• **Work instructions**
1. Reproduce word for word the part of the Kentish Town passage that runs from "The railways brought" up to and including "whole streets away.".
2. According to the Kentish Town passage, what were councils like Camden hoping to replace with new housing?

• **Document text**
The railways brought soot and dirt and noise, and that corresponded with the perception of the area as a low, dingy place to live.
Later she reflects how, in the mid-20th century, a new trend emerged.
There was an accepted wisdom that when homes were built they were desirable, but over successive generations the homes would deteriorate until they had reached a point beyond repair – and then the local authority could afford to issue compulsory purchase offers and sweep whole streets away.
But this cycle of build / deteriorate / knock down / replace did not take into account the issue that created the modern Kentish Town – the clanking, noxious railway lines.
“House property was a wasting asset, as the descendants of Victorian property speculative builders would tell one another sadly creeping round unmodernised properties for which they could only ask minimal rents,” she said.
“The truth must surely be that, between the later 19th century and the 1950s, the disadvantages of the old inner areas were marked enough to outweigh the advantages.
‘Bateman’s Folly’ at the foot of Highgate West Hill – by building it, complete with ornamental water gardens, its owner bankrupted himself
“An important consideration was, simply, the dirt of life near the centre.
“We tend to forget – and many people approaching adulthood have never known – the sheer filth of London in the days when every household was warmed by one or more coalfires and all the trains were steam.
“It is surely no coincidence that these districts began to appeal again to middle classes around 1960, precisely at the time when the steam trains were being withdrawn for good and when the clean air legislation that followed the ‘smog’ scare of the late 1950s was beginning to have a real impact on people’s heating arrangements.”
At the same time, councils like Camden were hoping to build housing to replace Victorian terraces.
It means TFB feels like an explanatory stepping stone, published when the impact of housing policy in the “Brave New World” was reshaping NW5.

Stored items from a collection
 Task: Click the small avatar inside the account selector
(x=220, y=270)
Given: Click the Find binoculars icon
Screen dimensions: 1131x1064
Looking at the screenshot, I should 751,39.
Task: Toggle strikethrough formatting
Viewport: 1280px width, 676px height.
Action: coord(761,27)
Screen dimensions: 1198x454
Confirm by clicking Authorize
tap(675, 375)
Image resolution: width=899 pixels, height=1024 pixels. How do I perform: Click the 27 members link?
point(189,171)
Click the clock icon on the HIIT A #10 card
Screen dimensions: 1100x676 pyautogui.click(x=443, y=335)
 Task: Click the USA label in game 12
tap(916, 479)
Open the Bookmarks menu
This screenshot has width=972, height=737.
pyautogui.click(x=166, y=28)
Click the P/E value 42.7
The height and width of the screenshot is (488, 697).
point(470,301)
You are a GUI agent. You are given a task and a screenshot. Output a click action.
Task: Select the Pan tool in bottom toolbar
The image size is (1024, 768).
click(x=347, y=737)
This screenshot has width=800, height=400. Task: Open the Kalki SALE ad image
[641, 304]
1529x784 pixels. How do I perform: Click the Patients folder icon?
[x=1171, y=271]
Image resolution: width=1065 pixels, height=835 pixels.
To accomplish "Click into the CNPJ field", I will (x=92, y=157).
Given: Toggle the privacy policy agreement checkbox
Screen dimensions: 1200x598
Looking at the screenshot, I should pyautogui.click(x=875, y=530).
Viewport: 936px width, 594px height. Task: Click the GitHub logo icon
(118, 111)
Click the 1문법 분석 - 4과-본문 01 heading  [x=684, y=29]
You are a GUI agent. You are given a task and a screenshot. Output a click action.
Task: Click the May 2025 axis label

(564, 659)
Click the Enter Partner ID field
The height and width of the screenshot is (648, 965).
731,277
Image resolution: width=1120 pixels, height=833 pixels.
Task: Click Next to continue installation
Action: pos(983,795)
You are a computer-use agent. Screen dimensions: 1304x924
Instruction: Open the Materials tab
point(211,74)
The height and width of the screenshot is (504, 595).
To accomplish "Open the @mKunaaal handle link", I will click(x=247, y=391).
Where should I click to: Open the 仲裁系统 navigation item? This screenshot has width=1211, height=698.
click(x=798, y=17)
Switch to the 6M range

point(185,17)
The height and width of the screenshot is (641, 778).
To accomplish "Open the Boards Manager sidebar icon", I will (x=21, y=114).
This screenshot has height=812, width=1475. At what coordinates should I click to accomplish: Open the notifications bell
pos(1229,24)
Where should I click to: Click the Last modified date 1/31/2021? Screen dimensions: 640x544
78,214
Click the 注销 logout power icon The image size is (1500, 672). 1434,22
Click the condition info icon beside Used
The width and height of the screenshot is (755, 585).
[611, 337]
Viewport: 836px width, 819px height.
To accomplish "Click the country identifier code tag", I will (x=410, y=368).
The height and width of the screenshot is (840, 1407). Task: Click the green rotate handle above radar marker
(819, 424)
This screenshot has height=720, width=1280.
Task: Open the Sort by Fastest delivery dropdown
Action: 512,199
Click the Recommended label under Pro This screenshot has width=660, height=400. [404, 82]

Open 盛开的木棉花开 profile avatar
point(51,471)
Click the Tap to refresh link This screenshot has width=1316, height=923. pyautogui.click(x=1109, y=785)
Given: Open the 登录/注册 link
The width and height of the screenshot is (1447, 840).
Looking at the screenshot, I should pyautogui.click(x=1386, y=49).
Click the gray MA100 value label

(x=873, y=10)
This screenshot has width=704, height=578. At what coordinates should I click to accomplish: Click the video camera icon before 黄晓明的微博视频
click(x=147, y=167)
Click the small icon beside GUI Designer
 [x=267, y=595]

• **Answers to each task**
1.
The railways brought soot and dirt and noise, and that corresponded with the perception of the area as a low, dingy place to live.
Later she reflects how, in the mid-20th century, a new trend emerged.
There was an accepted wisdom that when homes were built they were desirable, but over successive generations the homes would deteriorate until they had reached a point beyond repair – and then the local authority could afford to issue compulsory purchase offers and sweep whole streets away.

2. Victorian terraces.